**Extracted data:**
────────

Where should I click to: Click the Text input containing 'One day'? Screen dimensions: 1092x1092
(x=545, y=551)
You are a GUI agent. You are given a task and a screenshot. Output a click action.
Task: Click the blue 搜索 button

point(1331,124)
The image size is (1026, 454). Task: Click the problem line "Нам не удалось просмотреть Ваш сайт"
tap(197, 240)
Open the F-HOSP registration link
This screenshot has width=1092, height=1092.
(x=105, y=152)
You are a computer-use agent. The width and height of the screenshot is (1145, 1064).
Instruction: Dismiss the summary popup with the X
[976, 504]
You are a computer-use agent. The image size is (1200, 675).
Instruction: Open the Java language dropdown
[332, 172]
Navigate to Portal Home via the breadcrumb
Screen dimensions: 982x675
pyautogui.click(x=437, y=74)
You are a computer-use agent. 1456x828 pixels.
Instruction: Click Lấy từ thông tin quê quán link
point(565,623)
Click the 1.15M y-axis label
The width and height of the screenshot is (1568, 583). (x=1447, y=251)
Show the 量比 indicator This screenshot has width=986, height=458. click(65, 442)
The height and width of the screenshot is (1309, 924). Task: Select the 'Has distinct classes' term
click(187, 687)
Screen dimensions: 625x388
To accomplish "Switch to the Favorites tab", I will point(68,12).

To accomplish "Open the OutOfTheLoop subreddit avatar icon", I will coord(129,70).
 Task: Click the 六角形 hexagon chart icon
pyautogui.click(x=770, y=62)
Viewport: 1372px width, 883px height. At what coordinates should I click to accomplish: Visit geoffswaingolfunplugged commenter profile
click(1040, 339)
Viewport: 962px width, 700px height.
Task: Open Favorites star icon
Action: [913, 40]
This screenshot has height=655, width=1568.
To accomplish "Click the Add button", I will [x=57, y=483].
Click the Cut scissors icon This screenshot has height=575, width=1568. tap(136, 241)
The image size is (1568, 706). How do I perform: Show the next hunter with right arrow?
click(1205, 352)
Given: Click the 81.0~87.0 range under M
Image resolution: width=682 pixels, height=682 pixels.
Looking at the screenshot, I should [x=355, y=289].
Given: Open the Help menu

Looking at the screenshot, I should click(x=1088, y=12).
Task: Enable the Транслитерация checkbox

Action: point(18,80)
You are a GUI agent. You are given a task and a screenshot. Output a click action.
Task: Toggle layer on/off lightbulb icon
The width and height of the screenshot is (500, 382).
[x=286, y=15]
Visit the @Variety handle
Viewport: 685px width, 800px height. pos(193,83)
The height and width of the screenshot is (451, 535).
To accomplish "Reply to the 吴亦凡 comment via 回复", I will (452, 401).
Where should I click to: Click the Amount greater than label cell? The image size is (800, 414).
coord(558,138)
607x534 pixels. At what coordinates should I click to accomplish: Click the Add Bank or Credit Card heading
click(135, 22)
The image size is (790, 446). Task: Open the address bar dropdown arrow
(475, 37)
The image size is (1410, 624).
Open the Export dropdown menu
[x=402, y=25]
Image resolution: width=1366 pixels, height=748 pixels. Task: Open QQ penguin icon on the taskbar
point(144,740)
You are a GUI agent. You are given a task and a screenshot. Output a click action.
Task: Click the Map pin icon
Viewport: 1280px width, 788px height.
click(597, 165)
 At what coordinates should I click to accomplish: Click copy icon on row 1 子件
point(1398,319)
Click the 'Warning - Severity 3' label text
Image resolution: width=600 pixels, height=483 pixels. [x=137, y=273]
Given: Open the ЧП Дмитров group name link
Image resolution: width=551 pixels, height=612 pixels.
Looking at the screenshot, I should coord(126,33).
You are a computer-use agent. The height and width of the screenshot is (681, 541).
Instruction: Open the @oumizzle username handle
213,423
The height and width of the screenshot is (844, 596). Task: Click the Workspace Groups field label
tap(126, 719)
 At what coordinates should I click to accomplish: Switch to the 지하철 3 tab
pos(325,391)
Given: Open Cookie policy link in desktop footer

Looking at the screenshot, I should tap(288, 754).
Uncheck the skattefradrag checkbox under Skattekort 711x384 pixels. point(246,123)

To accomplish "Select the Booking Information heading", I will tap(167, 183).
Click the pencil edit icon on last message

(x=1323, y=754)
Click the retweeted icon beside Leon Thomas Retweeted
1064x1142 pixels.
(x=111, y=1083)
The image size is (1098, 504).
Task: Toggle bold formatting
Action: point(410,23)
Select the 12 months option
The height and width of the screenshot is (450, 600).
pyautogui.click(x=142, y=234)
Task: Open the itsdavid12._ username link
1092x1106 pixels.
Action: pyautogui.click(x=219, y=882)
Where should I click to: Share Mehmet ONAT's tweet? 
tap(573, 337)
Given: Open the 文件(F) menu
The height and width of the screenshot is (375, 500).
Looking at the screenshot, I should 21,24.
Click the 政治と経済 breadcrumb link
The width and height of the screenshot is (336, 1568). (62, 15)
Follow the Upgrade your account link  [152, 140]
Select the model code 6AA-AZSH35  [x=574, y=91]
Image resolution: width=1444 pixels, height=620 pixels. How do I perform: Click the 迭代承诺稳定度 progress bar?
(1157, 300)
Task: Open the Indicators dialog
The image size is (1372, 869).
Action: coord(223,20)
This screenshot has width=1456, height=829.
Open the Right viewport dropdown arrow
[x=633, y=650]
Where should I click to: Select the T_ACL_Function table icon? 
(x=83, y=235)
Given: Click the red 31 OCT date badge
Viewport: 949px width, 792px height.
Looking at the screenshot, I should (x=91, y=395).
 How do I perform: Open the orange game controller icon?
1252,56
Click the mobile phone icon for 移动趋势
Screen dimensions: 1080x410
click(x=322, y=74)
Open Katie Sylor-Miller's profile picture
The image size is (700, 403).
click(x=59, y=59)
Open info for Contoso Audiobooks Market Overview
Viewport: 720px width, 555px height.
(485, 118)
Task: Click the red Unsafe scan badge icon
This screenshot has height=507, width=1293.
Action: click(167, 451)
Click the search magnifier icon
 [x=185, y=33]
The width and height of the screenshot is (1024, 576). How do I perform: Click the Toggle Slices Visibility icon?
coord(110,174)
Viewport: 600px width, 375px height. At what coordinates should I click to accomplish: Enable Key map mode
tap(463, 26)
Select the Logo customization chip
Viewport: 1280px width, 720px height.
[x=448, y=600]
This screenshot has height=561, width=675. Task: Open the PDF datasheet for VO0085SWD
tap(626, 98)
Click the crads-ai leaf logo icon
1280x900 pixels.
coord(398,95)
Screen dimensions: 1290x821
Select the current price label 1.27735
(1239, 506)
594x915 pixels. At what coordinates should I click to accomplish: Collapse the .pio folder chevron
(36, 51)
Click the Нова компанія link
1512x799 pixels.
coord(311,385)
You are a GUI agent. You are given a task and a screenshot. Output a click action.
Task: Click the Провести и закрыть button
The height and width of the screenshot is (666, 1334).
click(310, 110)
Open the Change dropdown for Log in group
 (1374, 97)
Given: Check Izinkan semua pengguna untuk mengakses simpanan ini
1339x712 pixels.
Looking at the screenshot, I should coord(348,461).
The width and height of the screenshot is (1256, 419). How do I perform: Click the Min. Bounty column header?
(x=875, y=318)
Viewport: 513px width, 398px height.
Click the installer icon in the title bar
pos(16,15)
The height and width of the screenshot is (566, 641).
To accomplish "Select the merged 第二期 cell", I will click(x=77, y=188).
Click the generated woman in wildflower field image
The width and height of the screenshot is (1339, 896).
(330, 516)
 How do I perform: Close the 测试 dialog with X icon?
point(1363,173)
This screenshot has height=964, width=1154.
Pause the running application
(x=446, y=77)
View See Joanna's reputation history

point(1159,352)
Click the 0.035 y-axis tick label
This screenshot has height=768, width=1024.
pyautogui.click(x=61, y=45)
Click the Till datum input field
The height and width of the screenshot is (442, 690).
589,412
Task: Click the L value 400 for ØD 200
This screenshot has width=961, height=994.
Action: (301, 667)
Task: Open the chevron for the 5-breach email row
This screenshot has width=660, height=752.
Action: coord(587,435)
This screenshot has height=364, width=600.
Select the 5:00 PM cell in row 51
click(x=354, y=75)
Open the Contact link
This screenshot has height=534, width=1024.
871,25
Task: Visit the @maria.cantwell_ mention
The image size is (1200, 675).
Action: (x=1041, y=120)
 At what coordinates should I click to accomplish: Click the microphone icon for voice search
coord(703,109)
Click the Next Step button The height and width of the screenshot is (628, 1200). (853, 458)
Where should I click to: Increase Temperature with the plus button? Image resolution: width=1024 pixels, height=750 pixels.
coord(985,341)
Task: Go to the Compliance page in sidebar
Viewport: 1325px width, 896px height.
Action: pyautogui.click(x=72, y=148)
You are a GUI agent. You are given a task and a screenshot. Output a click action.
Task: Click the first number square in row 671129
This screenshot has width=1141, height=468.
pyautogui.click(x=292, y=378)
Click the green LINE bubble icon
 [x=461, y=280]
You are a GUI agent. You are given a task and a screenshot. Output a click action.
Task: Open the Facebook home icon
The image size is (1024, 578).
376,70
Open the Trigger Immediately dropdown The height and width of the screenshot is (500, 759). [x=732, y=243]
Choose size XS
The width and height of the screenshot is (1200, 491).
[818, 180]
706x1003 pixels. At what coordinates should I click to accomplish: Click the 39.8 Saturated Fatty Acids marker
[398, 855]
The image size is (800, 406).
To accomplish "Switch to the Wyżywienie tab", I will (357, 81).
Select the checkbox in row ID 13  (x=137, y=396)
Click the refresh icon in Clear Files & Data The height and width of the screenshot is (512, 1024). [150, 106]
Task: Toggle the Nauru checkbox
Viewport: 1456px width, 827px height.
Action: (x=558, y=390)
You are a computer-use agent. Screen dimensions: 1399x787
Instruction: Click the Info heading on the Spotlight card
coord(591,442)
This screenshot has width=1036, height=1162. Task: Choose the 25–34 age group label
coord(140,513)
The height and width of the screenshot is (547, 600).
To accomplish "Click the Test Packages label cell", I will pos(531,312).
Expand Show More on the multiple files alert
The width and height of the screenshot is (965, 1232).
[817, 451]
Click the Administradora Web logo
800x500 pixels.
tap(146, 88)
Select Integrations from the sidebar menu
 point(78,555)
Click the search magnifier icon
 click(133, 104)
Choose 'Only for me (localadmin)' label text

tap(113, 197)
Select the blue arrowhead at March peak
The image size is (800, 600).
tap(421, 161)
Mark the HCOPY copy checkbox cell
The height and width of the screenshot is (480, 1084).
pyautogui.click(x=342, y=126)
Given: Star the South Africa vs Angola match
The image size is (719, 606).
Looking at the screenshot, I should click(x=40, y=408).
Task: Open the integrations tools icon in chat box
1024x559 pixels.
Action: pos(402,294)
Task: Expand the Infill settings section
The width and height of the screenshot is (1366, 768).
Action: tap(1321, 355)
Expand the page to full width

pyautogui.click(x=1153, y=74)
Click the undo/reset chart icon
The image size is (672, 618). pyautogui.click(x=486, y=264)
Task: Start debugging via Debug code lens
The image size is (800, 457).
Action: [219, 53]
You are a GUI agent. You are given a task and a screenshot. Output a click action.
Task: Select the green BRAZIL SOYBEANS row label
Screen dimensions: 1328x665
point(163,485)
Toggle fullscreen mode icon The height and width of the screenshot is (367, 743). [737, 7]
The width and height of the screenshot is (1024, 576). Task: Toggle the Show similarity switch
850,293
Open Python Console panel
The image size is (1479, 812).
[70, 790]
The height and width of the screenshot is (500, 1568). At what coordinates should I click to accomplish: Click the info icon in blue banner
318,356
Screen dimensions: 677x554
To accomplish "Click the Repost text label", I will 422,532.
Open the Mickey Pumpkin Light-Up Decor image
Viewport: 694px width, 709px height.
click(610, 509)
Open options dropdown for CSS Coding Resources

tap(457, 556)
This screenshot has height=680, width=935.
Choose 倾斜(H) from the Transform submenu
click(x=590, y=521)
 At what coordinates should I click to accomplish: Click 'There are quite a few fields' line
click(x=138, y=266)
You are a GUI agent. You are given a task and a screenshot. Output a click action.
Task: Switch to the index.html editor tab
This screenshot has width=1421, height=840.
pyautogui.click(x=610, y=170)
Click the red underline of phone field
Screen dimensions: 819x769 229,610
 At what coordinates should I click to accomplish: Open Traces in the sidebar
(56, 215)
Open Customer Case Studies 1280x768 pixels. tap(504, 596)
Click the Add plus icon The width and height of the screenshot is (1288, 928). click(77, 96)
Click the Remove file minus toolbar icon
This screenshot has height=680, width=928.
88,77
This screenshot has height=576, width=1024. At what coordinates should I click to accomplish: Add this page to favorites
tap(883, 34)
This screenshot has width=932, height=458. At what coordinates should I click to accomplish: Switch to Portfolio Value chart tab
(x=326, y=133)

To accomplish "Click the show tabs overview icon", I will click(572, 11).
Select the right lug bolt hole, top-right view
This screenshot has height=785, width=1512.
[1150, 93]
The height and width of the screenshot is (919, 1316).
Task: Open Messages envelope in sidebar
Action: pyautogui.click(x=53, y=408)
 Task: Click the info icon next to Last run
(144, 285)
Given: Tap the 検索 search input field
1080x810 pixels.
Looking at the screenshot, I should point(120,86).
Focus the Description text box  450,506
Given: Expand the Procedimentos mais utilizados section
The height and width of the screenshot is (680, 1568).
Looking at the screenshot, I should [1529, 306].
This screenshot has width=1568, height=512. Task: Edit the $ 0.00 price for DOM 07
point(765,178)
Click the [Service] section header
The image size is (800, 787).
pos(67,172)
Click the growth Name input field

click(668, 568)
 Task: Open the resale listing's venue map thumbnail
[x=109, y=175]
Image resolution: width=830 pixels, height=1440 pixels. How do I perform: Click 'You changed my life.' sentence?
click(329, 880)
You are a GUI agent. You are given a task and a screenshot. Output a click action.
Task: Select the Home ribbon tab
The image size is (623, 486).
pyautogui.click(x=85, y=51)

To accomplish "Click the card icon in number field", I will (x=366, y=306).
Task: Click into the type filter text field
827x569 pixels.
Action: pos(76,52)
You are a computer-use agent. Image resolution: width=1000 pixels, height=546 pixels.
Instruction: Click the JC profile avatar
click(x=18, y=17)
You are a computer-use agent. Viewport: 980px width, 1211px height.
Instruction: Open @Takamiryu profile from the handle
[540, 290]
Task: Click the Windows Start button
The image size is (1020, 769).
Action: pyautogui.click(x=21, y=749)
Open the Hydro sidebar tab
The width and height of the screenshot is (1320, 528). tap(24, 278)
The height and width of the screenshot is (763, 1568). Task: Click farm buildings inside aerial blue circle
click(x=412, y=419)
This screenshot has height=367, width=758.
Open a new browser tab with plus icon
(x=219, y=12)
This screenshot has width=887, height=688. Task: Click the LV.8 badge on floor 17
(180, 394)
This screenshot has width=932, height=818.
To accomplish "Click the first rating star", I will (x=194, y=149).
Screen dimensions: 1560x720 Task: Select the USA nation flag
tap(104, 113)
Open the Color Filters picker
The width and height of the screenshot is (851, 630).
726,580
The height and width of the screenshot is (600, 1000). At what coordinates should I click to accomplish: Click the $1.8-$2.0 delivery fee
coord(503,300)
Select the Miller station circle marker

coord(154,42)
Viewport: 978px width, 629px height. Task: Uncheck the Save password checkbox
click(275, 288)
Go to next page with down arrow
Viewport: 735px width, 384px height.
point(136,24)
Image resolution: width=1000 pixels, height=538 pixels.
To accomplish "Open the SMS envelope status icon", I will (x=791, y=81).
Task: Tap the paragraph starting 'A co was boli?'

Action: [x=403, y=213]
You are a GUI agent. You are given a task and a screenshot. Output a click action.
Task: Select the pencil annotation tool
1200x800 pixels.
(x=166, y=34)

────────

**Your instructions:**
In the material above, show every line where the word "code" turns up.

**Result:**
Select the model code 6AA-AZSH35  [x=574, y=91]
Task: Start debugging via Debug code lens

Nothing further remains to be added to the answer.